## GIVEN PASSAGE
## begin
Employment Law

Chicago Labor Law Posters: Required Notices for Employers

Chicago employers must post specific city, state, and federal notices covering wages, paid leave, and more. Here's what you need and how to stay compliant.

Chicago employers must display specific labor law posters at every city workplace and provide copies to each covered employee with their first paycheck. The Chicago Department of Business Affairs and Consumer Protection (BACP), through its Office of Labor Standards (OLS), oversees these requirements and publishes the official notices as free downloads.1City of Chicago. Office of Labor Standards Getting this wrong is easier than it sounds, because Chicago’s posting obligations layer on top of both Illinois and federal requirements, and the city updates its notices every July.

The Two Core City Notices

Chicago consolidates its local posting requirements into two main notices, both available on the city’s public notices page. The first covers minimum wage, paid leave and paid sick leave, and wage theft. The second covers the Fair Workweek Ordinance, but only employers in specific industries need that one. A separate sexual harassment poster rounds out the city-level requirements. Each serves a different purpose, and the rules for who must post them differ.2City of Chicago. Public Notices

Chicago Labor Laws Notice: Minimum Wage, Paid Leave, and Wage Theft

The primary poster every Chicago employer needs covers three areas at once: the city minimum wage, paid leave and paid sick leave rights, and wage theft protections. Every employer with a facility inside city limits must post this notice in a visible location, and must also hand a copy to each covered employee with their first paycheck and again annually with a paycheck issued within 30 days of July 1.2City of Chicago. Public Notices That annual deadline matters because July 1 is when Chicago’s minimum wage adjusts each year.

Minimum Wage Rates

As of July 1, 2025, the Chicago minimum wage is $16.60 per hour for employers with four or more employees. Tipped workers have a base rate of $12.62 per hour, but if a tipped employee’s combined wages and tips don’t reach the full minimum wage, the employer must make up the difference.3City of Chicago. Minimum Wage The scheduled increase effective July 1, 2026, brings the standard rate to $17.05 per hour and the tipped base rate to $12.96.4City of Chicago. Mayor Brandon Johnson Announces Updates to Labor Laws to Strengthen Worker Protections These numbers must appear on the posted notice, which is why the city publishes updated versions each year and why employers need to swap out the old poster before July 1.

Paid Leave and Paid Sick Leave

Under the Paid Leave and Paid Sick and Safe Leave Ordinance (MCC 6-130), covered employees accrue one hour of paid leave and one hour of paid sick leave for every 35 hours worked.5City of Chicago. Paid Leave and Paid Sick Leave An employee qualifies as “covered” if they work at least 80 hours for the employer in Chicago within any 120-day period.6American Legal Publishing. Municipal Code of Chicago Chapter 6-130 Chicago Paid Leave and Paid Sick and Safe Leave Ordinance The accrual rules are the same regardless of employer size, but the payout rules upon termination differ. Employers with more than 100 Chicago-based employees must pay out all unused paid leave when someone leaves. Employers with 51 to 100 Chicago employees must also pay out all unused paid leave. Smaller employers with 50 or fewer Chicago employees are not required to pay out unused leave at termination.
## end
## BRIEF
In the Chicago labor law posters article, what is the city's minimum wage as of July 1, 2025, for employers with four or more employees? The lines after this point are separate material, unrelated to the article on Chicago labor law posters.

## INFORMATION SUPPLIED
## begin
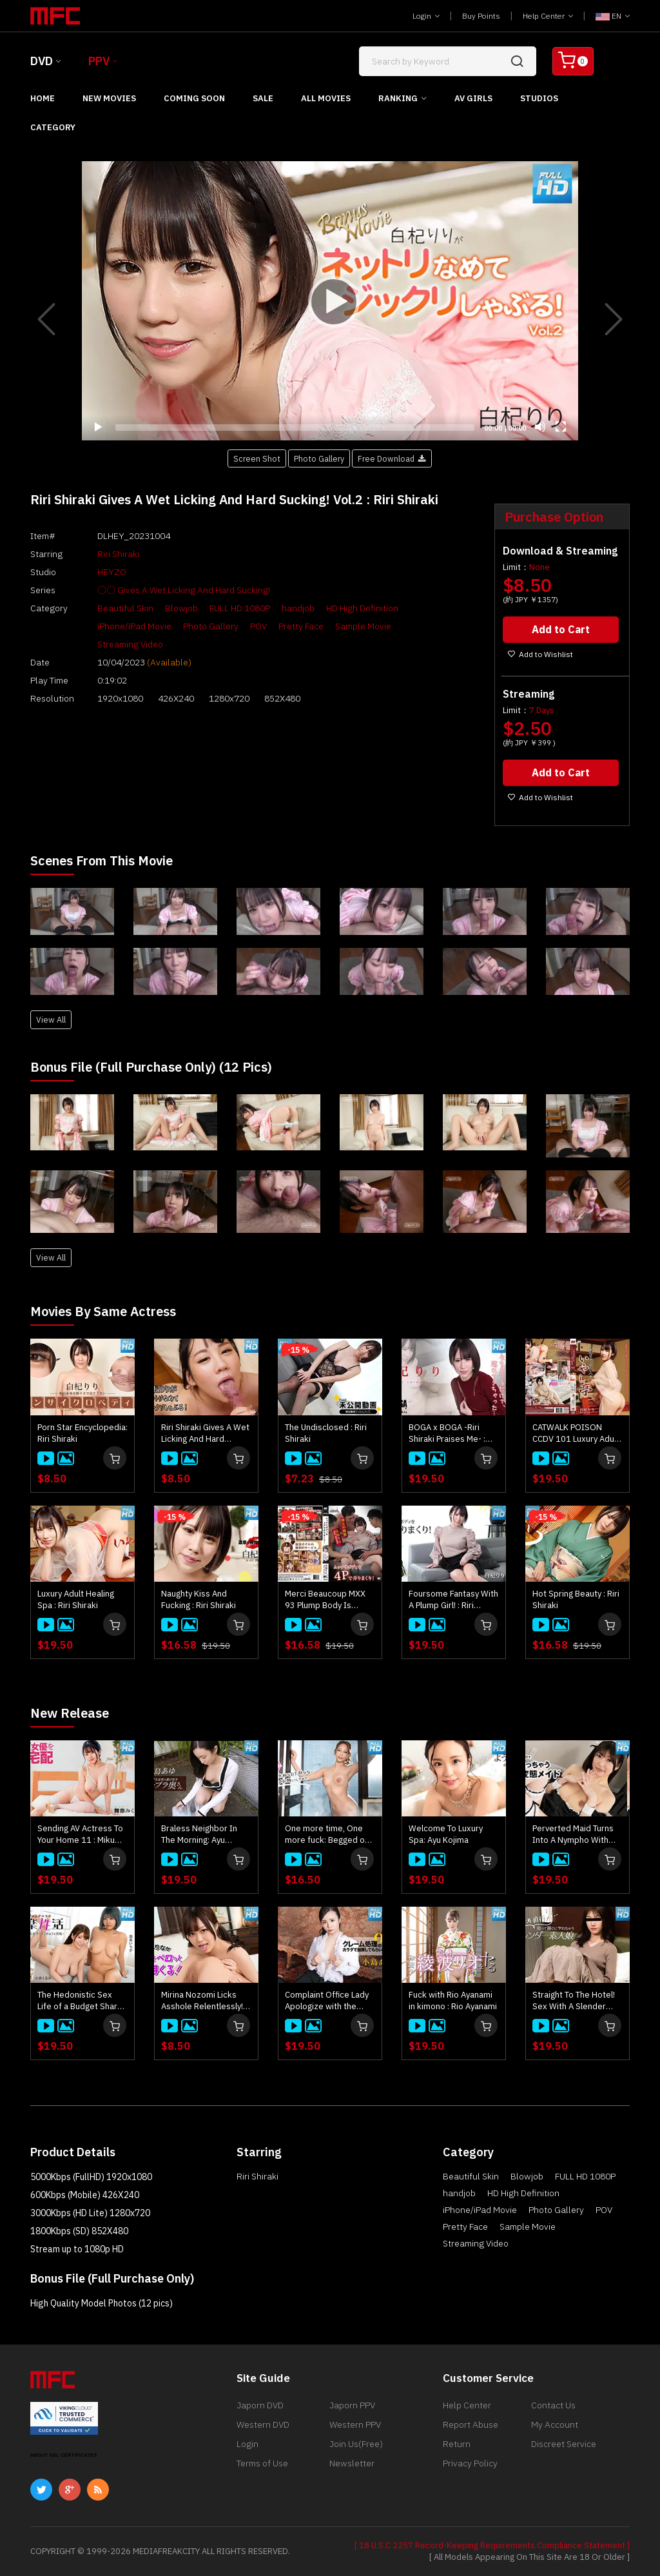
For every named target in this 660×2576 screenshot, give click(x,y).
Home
## end
## TASK RESULT
$16.60 per hour.